Per vincere davvero, Spalletti dovrà emigrare. È a San Pietroburgo, con lo Zenit, che il toscano alza i primi trofei nazionali, dimostrando che le sue idee possono trionfare anche oltre i confini italiani. Lì costruisce una squadra moderna, fluida, capace di interpretare il calcio come movimento e pensiero insieme. Una specie di laboratorio tattico e umano, lontano dai salotti romani e dalle pressioni napoletane, ma utile per forgiare un allenatore “contadino” che ha sempre guardato più avanti del presente.

Il suo scudetto con il Napoli è stato una liberazione, più che un trionfo. Lo ha tatuato sulla pelle, ma nelle parole cerca di ridimensionarlo non solo per la permalosità dei tifosi juventini, ma perché vede la gioia come un fatto privato, quasi pudico. In fondo, Spalletti ha sempre vissuto il calcio come un mestiere di “cervello fino”, non di pancia. A Napoli ha restituito alla squadra e alla città un’identità, ha messo ordine nel caos, e al tempo stesso ha trovato la pace dopo anni di incomprensioni e conflitti, con l’ambiente, con la stampa, e infine con sé stesso.

Ora trova una Juventus stanca di cambiare pelle. Negli ultimi anni, la società bianconera ha vissuto un continuo ricominciare: dirigenti che passano, allenatori che ruotano, progetti che si accendono e si spengono in un’estate. Toccherà a Spalletti restituire una direzione, un’idea stabile. Il compito è enorme, ma il toscano di Certaldo ha fatto della costruzione lenta la sua arte.

Ieri, nel suo primo ingresso nello spogliatoio, accolto da Giorgio Chiellini e dall’elegantissimo Mattia Perin, Spalletti ha risposto al consueto “Tutto bene?” di quest’ultimo con “Dipenderà da voi.” Una battuta che è già programma del tecnico, toscano fino al midollo tanto da sbagliare spesso il presente con l’imperfetto dei congiuntivi.
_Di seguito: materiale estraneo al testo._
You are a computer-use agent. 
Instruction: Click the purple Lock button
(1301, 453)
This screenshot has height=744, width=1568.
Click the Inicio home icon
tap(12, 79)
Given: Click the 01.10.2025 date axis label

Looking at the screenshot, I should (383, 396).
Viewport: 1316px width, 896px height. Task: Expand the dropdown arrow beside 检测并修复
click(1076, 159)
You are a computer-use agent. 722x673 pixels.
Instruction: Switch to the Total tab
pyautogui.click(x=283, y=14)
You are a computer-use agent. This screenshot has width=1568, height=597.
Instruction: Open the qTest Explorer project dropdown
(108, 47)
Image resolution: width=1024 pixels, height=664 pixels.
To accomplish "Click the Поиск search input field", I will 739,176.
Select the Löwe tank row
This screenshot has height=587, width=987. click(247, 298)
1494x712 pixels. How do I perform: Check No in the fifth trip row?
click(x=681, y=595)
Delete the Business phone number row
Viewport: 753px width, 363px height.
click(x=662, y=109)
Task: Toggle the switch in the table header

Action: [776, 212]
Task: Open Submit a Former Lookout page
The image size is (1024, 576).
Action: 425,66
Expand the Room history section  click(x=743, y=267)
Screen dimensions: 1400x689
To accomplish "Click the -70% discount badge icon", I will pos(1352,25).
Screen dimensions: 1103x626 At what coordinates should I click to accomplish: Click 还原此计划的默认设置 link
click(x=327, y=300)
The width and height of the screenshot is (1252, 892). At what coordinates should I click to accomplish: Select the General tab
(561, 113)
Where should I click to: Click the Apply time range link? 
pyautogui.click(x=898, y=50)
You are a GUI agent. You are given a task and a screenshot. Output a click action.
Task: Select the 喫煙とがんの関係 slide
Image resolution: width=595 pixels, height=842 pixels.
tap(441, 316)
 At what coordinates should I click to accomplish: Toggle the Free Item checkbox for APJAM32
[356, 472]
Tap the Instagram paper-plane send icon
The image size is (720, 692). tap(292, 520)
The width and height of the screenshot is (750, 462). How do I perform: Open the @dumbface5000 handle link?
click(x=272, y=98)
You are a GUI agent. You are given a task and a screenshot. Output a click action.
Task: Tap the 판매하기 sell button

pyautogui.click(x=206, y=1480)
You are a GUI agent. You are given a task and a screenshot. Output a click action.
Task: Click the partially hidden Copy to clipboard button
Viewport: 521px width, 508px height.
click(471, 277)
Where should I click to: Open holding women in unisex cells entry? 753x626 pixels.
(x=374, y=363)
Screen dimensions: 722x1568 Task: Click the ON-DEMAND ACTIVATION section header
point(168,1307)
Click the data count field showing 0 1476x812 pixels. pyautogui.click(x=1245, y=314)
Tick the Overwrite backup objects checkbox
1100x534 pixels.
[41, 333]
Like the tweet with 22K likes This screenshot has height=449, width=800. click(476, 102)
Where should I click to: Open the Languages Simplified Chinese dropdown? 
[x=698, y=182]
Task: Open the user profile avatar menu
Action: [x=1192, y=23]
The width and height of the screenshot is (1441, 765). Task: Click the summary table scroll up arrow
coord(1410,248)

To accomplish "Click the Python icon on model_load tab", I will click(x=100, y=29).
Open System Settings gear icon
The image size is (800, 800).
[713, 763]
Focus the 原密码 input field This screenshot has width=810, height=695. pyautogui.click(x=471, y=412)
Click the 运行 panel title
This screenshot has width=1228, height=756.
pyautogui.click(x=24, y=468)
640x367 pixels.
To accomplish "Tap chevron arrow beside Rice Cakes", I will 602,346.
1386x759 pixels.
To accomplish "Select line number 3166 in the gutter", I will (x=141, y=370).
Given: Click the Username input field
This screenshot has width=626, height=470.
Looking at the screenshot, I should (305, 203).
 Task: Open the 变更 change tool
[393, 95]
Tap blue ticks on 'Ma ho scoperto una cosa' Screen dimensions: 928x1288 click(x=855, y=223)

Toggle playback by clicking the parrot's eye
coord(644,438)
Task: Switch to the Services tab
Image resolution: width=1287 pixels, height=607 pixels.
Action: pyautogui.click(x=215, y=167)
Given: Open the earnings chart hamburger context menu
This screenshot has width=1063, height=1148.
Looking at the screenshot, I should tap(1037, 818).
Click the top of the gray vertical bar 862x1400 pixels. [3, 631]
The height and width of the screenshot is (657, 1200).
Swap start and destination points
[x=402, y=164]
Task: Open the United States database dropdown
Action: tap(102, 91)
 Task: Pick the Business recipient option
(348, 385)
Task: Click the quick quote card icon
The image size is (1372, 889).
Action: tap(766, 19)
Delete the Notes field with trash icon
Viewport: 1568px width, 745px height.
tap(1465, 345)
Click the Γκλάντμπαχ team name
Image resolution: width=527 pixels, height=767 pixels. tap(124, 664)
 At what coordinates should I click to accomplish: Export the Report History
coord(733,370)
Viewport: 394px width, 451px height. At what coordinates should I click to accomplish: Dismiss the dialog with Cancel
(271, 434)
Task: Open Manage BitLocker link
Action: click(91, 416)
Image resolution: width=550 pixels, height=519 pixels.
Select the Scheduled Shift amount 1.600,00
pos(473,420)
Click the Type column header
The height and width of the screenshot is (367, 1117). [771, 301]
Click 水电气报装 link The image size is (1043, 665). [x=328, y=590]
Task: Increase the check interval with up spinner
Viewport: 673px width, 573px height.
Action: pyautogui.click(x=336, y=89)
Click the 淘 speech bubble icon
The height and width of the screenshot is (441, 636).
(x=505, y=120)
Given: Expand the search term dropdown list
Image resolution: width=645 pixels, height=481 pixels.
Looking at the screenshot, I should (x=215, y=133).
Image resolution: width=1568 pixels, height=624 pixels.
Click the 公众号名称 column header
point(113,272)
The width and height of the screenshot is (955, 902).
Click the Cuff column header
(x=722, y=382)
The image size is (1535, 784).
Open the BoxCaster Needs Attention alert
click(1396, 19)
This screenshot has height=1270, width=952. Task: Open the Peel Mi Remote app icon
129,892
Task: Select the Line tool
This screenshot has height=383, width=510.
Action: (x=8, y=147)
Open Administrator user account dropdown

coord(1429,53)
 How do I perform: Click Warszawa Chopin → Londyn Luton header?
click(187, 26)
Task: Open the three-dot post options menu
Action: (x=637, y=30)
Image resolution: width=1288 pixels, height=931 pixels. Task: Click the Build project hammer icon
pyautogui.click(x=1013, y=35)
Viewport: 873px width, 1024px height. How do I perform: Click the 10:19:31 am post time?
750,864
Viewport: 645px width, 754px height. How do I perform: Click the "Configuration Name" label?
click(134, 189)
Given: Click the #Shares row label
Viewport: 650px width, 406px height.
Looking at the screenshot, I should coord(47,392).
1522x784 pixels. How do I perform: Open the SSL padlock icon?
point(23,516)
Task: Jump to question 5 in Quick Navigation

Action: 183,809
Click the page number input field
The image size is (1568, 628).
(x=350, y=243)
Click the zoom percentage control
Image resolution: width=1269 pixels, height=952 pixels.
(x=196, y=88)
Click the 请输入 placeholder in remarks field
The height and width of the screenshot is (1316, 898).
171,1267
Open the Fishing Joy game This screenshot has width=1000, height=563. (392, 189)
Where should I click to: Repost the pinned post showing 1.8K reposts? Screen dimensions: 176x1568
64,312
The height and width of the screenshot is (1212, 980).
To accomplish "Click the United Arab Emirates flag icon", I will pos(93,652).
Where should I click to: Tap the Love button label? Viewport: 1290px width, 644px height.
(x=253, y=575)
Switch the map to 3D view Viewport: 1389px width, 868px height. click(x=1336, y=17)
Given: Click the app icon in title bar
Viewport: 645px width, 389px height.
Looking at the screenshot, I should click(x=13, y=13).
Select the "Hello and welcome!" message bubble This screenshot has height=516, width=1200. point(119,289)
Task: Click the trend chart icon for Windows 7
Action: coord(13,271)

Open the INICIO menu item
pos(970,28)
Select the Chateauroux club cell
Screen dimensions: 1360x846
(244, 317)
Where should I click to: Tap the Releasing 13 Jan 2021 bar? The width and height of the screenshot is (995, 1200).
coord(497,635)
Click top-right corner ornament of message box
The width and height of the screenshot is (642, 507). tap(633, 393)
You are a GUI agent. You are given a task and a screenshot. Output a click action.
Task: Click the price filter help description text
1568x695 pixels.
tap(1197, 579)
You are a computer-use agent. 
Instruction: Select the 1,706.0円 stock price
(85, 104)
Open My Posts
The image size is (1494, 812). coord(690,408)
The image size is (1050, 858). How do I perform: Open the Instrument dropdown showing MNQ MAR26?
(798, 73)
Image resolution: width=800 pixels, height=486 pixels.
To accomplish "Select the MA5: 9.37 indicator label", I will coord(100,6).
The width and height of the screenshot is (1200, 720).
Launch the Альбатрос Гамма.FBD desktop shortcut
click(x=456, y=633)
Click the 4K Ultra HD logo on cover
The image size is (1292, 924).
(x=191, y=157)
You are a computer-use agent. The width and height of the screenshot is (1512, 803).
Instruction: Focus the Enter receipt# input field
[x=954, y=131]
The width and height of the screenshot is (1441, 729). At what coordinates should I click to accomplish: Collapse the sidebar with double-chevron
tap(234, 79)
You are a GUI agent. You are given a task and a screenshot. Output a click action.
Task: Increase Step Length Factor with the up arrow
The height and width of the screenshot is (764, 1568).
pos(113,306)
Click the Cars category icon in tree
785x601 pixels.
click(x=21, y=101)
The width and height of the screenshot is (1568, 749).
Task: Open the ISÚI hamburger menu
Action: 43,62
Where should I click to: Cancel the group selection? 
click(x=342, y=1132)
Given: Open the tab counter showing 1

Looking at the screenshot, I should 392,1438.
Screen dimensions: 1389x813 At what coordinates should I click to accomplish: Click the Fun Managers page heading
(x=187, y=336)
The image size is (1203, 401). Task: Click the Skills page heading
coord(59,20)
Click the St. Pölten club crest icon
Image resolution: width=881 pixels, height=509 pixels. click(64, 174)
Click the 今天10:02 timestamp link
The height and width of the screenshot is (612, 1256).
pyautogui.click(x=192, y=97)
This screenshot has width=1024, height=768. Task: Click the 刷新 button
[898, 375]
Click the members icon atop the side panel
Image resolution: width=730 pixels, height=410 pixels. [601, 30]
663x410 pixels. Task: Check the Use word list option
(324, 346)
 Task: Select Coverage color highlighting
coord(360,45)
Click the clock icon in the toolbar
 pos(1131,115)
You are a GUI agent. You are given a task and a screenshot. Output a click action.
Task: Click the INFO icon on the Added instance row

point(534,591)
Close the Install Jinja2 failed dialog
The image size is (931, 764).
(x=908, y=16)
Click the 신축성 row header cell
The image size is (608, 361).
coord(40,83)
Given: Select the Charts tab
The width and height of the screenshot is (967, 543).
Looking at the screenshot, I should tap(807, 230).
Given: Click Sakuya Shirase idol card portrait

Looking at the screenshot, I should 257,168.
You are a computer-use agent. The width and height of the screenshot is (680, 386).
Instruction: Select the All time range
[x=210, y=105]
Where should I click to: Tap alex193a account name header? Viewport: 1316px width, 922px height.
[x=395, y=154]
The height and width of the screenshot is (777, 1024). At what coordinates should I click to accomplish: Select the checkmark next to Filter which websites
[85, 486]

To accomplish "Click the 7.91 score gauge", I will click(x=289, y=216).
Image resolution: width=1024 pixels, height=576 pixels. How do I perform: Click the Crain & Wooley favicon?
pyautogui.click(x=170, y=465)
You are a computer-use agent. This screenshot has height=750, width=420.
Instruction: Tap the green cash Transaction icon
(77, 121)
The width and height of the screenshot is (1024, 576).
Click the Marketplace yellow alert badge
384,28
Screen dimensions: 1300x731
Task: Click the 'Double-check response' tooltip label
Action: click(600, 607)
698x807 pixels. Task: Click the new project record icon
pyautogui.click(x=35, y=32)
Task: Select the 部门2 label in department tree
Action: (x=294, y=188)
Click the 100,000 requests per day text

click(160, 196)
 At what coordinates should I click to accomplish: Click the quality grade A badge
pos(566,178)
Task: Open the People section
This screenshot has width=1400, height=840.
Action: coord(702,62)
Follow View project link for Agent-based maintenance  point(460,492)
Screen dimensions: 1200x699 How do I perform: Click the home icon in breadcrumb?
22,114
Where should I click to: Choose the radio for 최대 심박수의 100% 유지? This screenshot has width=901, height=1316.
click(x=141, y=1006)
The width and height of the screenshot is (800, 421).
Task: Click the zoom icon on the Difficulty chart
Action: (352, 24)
Un uomo diretto, ironico, ma lucidissimo nel ricordare che la felicità nel calcio è sempre una costruzione collettiva.

A sessantasei anni, Spalletti non ha più bisogno impellente di contratti: cerca conferme più che stipendi. Ha fallito con la Nazionale, e l’umiliazione di dirigere un’ultima partita già da esonerato resta una ferita fresca. Ma la Juve è un’occasione di riscatto personale, più che sportivo. Forse, un modo per chiudere il cerchio iniziato trent’anni fa a Empoli.

Forse spariranno le grandi cuffie riprese dalle tv mentre i giocatori salgono sull’autobus, forse anche i telefonini a tavola e sarà pugno duro per i ritardatari. I “comandamenti spallettiani” cominceranno da qui. Intanto stasera a Cremona, il debutto. È lecito attendersi qualche spostamento tattico immediato, anche se il cambiamento più atteso dal tecnico sarà l’atteggiamento. Questa la probabile formazione: (3-5-2): Di Gregorio; Kalulu, Rugani, Gatti; Cambiaso, McKennie, Locatelli, Koopmeiners, Kostic; Vlahovic, Openda.

Mancheranno Kelly e anche il turco Yildiz fin qui confinato sulla sinistra, ma che appena rimessosi tornerà probabilmente in una posizione più centrale diventando il fulcro del gioco bianconero. A destra spazio a Cambiaso e a sinistra forse fiducia ancora a Kostic mentre Koopmeiners potrebbe tornare in mediana. In attacco il tandem formato da Openda e Vlahovic sperando che quella rabbia produttiva del serbo dimostrata con l’Udinese abbia una continuità importante. A Cremona tornerà a disposizione anche Thuram che probabilmente, stasera, partirà dalla panchina.